At least one organization will try to replace 50% of its developers with AI and fail.

In Forrester’s Developer Survey, 2024, developers indicated that they spend about 24% of their time coding; the remaining time is spent doing designs, writing tests, fixing bugs, and meeting with stakeholders. So even though we expect developer productivity to improve with the usage of genAI coding assistants, it’s easy to see that developers are doing a lot more than just writing code. That’s why leaders need to take a step back from the hype and consider what’s really going on at the developer’s desk to see how realistic the hype is. Even with copilots, developers are the human in the loop making sure that the coding suggestions are correct, that the code actually performs the intended operations, and that when bad suggestions come back (and they will), the developer is there to make sure they don’t get placed into production. Don’t let genAI reality bite you, and set expectations accordingly.

Fifty percent of enterprises will abandon individual best-of-breed tools for DevOps platforms.

Platforms continue to gain on best-of-breed tools.
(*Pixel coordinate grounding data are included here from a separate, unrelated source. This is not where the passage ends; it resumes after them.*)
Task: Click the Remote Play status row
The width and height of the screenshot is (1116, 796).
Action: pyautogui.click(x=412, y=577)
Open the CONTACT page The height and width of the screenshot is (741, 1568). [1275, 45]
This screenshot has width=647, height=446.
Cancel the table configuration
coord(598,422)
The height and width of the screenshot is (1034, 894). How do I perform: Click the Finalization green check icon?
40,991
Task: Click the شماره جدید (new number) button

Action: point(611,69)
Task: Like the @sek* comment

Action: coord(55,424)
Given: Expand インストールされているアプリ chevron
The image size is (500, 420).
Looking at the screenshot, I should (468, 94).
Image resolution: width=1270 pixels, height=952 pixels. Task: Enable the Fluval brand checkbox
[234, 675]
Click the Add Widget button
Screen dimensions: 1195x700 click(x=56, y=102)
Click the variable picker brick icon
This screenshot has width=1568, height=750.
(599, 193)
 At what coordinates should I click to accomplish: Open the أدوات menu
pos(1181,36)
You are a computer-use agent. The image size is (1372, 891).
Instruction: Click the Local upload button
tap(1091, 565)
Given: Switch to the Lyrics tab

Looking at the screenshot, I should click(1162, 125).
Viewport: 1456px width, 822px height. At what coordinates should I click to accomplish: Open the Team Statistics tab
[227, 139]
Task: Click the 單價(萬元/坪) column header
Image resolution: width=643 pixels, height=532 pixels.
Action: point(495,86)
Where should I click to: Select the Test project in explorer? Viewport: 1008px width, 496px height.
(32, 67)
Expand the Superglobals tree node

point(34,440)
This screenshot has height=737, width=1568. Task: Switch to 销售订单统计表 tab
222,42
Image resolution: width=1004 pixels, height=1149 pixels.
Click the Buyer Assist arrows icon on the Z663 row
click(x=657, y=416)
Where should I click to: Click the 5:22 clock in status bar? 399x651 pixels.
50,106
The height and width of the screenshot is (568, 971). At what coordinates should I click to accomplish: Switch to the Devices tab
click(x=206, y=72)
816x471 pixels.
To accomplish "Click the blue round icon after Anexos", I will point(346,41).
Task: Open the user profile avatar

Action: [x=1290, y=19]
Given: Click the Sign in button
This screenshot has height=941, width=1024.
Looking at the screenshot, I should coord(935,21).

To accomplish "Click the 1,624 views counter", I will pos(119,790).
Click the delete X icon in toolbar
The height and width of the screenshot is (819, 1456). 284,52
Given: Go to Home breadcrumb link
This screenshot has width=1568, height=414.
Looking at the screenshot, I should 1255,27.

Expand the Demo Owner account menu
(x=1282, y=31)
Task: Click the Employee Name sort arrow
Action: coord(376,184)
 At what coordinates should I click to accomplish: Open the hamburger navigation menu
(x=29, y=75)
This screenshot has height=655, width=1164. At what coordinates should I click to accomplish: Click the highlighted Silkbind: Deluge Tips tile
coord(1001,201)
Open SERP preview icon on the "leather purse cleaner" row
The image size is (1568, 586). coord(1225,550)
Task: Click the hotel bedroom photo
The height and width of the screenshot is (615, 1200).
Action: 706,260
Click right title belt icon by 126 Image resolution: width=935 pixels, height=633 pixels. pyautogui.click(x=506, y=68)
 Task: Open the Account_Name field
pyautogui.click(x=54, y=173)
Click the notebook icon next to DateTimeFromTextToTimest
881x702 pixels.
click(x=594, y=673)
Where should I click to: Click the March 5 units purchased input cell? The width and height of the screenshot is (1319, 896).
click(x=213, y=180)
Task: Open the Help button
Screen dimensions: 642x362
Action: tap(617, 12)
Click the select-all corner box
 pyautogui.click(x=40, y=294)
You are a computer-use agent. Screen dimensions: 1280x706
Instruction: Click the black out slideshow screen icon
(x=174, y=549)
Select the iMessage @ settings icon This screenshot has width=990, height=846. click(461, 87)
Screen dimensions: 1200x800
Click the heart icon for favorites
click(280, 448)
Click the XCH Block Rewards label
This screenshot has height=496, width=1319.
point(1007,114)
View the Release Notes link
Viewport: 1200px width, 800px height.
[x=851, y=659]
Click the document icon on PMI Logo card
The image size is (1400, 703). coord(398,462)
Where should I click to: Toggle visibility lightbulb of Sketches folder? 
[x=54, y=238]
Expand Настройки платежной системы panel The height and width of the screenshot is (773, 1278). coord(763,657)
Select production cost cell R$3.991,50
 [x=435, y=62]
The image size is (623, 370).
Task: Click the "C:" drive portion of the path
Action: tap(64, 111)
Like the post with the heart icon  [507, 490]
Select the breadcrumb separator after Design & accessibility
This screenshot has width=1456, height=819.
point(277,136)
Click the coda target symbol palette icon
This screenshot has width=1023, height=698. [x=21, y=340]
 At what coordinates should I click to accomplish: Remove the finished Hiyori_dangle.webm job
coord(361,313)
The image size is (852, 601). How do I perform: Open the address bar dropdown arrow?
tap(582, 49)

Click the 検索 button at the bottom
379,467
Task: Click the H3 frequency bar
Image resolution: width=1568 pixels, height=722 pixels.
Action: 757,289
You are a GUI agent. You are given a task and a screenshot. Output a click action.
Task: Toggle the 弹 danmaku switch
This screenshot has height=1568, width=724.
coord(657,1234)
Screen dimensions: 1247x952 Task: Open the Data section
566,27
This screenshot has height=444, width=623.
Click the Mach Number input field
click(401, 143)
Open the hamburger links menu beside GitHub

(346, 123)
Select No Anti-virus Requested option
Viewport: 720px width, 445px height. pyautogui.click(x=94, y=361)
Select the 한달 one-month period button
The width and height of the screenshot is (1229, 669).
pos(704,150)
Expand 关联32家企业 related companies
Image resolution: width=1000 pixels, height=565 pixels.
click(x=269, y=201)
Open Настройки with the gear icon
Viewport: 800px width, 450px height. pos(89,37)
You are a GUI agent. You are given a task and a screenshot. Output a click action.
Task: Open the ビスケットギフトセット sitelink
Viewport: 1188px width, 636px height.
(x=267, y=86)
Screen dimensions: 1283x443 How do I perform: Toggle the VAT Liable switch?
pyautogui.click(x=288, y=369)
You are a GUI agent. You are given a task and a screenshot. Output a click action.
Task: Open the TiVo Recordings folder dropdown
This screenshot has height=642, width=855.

Platform engineering is all the rage with users, and selling platforms are all the rage with software tools vendors. In fact, you can look at any of the once-niche markets for software development tools and see that many of the vendors that were once best of breed have been merging and acquiring each other for years. And it’s not just continuous integration and continuous delivery; it’s application portfolio management all the way down the line to application performance management. No one is satisfied with a slice of the pie; they want the whole pie.

Rust will enter the top 10 of the TIOBE Index while C and C++ drop in rank.

This year, we believe (or perhaps, really hope) that organizations will finally factor risk into their choice of programming language. With talk of genAI, who has time for worrying about programming language selection? Yet security-minded software engineers realize that the selection of programming language is a relevant and core concern. Until recently, getting everyone on board with this concern has been difficult. That is, until the White House issued a memo on the importance of using memory-safe languages. Forrester views this as a necessary message for software delivery leaders to wake up and get moving in the right direction.